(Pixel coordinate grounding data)
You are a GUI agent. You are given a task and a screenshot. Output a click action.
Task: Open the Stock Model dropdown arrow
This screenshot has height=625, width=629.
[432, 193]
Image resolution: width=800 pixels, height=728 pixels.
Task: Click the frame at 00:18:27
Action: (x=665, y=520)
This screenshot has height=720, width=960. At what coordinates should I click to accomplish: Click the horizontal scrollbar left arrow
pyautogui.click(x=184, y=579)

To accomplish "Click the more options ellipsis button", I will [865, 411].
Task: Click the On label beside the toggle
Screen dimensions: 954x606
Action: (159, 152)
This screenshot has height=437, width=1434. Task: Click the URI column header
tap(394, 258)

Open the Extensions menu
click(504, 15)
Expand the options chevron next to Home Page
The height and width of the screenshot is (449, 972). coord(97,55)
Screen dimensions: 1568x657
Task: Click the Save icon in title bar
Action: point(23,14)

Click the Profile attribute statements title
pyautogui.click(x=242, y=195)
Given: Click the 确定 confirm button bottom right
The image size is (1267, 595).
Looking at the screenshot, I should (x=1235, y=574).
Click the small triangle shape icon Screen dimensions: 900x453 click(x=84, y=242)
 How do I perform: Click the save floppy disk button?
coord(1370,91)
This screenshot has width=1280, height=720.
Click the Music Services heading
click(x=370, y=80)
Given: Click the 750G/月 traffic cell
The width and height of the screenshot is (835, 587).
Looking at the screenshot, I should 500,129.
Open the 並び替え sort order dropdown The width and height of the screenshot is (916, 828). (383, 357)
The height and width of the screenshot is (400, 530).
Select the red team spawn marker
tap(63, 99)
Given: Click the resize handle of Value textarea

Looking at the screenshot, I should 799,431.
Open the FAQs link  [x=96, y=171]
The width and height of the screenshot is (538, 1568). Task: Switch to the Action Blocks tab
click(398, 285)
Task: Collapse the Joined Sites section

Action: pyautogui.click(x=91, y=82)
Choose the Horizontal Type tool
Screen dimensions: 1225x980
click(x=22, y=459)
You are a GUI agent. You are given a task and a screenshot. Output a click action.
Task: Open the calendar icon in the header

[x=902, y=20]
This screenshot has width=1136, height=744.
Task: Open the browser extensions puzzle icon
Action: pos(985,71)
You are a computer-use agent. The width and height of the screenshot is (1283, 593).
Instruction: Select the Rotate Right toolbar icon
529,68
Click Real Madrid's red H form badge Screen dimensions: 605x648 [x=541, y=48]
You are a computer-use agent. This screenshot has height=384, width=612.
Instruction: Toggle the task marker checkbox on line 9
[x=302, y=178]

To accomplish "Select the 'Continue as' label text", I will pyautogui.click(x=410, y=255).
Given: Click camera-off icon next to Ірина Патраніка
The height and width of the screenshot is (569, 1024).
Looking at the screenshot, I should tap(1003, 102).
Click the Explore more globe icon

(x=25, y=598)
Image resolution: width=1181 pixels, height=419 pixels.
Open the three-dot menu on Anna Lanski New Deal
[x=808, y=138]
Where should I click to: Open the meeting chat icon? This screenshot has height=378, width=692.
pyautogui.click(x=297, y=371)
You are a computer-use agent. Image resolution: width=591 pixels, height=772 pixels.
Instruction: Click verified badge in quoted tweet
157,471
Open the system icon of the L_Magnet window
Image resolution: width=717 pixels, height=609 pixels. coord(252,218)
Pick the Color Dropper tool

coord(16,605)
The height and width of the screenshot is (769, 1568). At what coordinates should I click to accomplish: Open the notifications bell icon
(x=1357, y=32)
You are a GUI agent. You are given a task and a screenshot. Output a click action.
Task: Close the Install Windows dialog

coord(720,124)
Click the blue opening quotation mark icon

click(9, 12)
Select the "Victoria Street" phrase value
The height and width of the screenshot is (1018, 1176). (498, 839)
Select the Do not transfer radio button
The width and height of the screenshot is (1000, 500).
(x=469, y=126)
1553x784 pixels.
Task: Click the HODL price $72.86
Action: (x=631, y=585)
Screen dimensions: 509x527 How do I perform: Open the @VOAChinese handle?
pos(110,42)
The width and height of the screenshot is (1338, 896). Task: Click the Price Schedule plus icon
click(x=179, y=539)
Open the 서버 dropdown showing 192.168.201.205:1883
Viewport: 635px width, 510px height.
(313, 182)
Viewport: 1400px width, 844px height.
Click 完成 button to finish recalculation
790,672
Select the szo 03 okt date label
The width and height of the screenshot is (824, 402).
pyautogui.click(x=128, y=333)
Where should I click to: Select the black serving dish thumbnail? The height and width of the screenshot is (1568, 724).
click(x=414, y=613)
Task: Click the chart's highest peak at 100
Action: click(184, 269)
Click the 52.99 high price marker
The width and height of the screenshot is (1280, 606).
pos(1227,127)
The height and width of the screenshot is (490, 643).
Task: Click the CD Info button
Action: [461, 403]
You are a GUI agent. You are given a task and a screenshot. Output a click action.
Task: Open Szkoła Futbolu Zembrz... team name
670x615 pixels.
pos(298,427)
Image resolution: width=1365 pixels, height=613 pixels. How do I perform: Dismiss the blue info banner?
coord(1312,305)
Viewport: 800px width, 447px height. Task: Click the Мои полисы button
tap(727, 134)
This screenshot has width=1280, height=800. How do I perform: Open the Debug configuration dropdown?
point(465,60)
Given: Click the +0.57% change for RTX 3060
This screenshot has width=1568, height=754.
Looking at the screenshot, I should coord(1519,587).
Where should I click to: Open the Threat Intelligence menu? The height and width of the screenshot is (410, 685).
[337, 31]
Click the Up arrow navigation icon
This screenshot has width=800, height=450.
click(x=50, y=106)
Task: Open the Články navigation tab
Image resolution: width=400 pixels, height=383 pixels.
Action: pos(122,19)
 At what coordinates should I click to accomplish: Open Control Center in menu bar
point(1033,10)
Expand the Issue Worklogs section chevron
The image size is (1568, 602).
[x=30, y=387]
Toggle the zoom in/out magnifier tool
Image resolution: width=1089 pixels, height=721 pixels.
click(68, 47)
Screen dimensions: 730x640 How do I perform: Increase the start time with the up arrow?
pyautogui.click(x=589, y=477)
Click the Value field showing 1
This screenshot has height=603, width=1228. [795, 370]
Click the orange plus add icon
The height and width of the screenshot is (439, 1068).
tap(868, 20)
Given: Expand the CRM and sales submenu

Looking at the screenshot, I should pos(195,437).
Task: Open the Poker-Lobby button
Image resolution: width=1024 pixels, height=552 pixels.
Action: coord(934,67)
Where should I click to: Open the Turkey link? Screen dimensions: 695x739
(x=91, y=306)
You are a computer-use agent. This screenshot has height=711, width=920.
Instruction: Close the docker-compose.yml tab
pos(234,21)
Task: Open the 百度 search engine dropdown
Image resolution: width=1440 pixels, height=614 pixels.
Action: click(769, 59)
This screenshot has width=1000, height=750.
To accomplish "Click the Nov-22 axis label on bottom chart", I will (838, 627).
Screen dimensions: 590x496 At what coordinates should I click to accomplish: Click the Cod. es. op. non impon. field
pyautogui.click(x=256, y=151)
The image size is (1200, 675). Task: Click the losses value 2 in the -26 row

Work item
The response must hold only the lines above from the line with "670x615 pixels." through the line with "Task: Open the Články navigation tab", each copied exactly, both ends kept.

Output of the exercise
670x615 pixels.
pos(298,427)
Image resolution: width=1365 pixels, height=613 pixels. How do I perform: Dismiss the blue info banner?
coord(1312,305)
Viewport: 800px width, 447px height. Task: Click the Мои полисы button
tap(727, 134)
This screenshot has width=1280, height=800. How do I perform: Open the Debug configuration dropdown?
point(465,60)
Given: Click the +0.57% change for RTX 3060
This screenshot has width=1568, height=754.
Looking at the screenshot, I should coord(1519,587).
Where should I click to: Open the Threat Intelligence menu? The height and width of the screenshot is (410, 685).
[337, 31]
Click the Up arrow navigation icon
This screenshot has width=800, height=450.
click(x=50, y=106)
Task: Open the Články navigation tab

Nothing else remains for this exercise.